I was lying on my couch watching The Darjeeling Limited, a movie whose virtues only include the extensive use of the color yellow, when London padded in in a padded Hulk costume. His face was as long as his hair, which brushed the top of his green shoulder pads. I paused the film.
“What’s wrong, Hulk? Thor got you down?” I asked, referring to a particularly confusing and homoerotic film he had watched called “Return of the Hulk“. It starred Bill Bixby as Dr. Banner, Lou Ferrigno as the gamma ray-infested monster and some beer swilling, leather pants-wearing Fabio lookalike as Thor.
“Dad, it’s not funny.”
“What is it, then?”
“Well, I want to play with Poppy and be a pet but she says that her doll doesn’t have any pets and I told her that I could be a talking pet but she said that there were no pets in her game at all; even if I wasn’t her pet, I couldn’t be a pet. Get it?”
“Um, sure.”
His eyes drooped and tears crawled down his little unpainted face.
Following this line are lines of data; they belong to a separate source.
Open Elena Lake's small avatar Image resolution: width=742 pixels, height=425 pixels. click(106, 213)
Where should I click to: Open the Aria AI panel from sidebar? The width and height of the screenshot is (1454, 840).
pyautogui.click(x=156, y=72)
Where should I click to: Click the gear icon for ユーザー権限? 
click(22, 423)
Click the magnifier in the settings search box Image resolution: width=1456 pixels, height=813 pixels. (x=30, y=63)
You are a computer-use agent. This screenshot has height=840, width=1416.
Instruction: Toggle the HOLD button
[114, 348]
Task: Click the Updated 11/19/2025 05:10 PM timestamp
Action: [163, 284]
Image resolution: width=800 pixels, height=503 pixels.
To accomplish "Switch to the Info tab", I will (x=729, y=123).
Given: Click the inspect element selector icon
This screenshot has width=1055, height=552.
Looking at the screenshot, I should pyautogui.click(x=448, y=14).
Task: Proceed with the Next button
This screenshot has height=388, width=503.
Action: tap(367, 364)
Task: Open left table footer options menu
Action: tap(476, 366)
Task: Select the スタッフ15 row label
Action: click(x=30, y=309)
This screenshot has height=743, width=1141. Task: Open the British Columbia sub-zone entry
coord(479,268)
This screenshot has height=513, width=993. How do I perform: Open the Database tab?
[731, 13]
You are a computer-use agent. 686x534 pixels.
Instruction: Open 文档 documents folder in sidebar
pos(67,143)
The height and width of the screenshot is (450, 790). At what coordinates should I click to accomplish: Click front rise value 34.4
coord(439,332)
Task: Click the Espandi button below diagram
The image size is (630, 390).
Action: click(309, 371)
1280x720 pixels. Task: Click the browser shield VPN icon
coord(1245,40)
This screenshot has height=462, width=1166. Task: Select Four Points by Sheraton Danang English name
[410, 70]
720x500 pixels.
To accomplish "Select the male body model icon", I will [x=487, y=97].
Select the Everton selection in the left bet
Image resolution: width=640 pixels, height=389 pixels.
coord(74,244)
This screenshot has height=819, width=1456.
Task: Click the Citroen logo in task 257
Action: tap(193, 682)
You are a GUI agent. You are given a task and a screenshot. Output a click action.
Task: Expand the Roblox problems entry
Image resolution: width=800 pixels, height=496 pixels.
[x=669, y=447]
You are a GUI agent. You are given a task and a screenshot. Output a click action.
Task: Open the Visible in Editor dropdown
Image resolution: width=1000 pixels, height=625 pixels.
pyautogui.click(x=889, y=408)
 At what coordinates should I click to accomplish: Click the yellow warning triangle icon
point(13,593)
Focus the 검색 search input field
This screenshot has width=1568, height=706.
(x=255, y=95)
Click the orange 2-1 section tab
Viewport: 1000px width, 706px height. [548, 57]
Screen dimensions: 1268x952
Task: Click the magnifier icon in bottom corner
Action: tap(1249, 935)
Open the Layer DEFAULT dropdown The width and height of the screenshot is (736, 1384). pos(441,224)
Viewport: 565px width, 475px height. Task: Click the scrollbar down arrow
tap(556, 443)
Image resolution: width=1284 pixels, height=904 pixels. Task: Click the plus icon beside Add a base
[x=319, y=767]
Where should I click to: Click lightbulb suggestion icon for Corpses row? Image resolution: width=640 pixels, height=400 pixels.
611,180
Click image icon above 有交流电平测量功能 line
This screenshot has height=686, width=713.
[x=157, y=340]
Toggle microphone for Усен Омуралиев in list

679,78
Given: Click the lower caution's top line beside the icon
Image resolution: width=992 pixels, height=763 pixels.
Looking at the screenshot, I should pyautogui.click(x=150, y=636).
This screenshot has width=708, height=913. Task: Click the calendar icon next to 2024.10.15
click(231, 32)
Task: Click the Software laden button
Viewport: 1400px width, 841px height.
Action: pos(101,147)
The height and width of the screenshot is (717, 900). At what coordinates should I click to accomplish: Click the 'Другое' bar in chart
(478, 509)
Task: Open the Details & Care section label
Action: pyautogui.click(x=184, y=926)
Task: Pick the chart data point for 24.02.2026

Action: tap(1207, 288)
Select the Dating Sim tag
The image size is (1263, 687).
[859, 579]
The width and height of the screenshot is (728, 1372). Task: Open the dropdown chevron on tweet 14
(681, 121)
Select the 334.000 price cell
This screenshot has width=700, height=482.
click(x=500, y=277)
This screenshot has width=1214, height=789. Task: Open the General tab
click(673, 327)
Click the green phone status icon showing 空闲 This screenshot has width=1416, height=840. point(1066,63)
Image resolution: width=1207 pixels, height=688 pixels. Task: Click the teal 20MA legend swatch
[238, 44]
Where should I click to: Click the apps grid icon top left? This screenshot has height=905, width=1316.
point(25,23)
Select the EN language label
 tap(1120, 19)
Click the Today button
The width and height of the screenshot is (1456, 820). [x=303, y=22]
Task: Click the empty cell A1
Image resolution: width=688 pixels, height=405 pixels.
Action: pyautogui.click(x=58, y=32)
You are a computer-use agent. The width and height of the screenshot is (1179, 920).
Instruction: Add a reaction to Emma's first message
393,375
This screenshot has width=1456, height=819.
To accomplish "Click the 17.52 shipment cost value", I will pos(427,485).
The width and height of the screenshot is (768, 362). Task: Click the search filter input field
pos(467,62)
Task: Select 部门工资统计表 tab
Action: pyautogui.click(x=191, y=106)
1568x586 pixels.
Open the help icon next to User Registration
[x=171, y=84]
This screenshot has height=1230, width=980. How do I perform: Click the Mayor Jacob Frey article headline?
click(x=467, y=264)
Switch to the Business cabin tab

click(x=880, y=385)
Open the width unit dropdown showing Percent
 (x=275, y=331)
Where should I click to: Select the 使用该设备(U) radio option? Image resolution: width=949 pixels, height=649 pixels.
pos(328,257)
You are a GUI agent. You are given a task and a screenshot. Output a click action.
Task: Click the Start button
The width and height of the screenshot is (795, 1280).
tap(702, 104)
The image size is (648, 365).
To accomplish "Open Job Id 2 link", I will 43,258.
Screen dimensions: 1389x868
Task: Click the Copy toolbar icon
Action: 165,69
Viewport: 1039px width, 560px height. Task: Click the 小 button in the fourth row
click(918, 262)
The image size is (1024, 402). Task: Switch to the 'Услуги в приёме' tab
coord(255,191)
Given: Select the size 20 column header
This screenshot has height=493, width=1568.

Sigh. “It’s so hard when you want to be a pet.”
London’s pain was in a legitimate category for a heartbroken younger brother but I couldn’t help but think that his line would have made a great opening for a ballad. Sort of a cross between Iggy Pop’s gyrational “I Wanna Be Your Dog” and the hip hop-infused, academy award-winning “It’s Hard Out Here for a Pimp” from the film Hustle and Flow. Wouldn’t it be great if, like the long ago cancelled TV show Cop Rock, London and I could burst into song, wiping away any trace of sadness in that heart buried under foam and green fabric and allowing me to escape the mundane negotiations I was about to begin with his older sister
Sadly, we don’t live on the big screen or in the small so I took London by the hand and walked to Poppy’s room which surprisingly looked like a television studio for creatures the size of a bottle of Pepsi. Mini-chairs and couches faced each other with tiny afghans and ottomans in the spaces between.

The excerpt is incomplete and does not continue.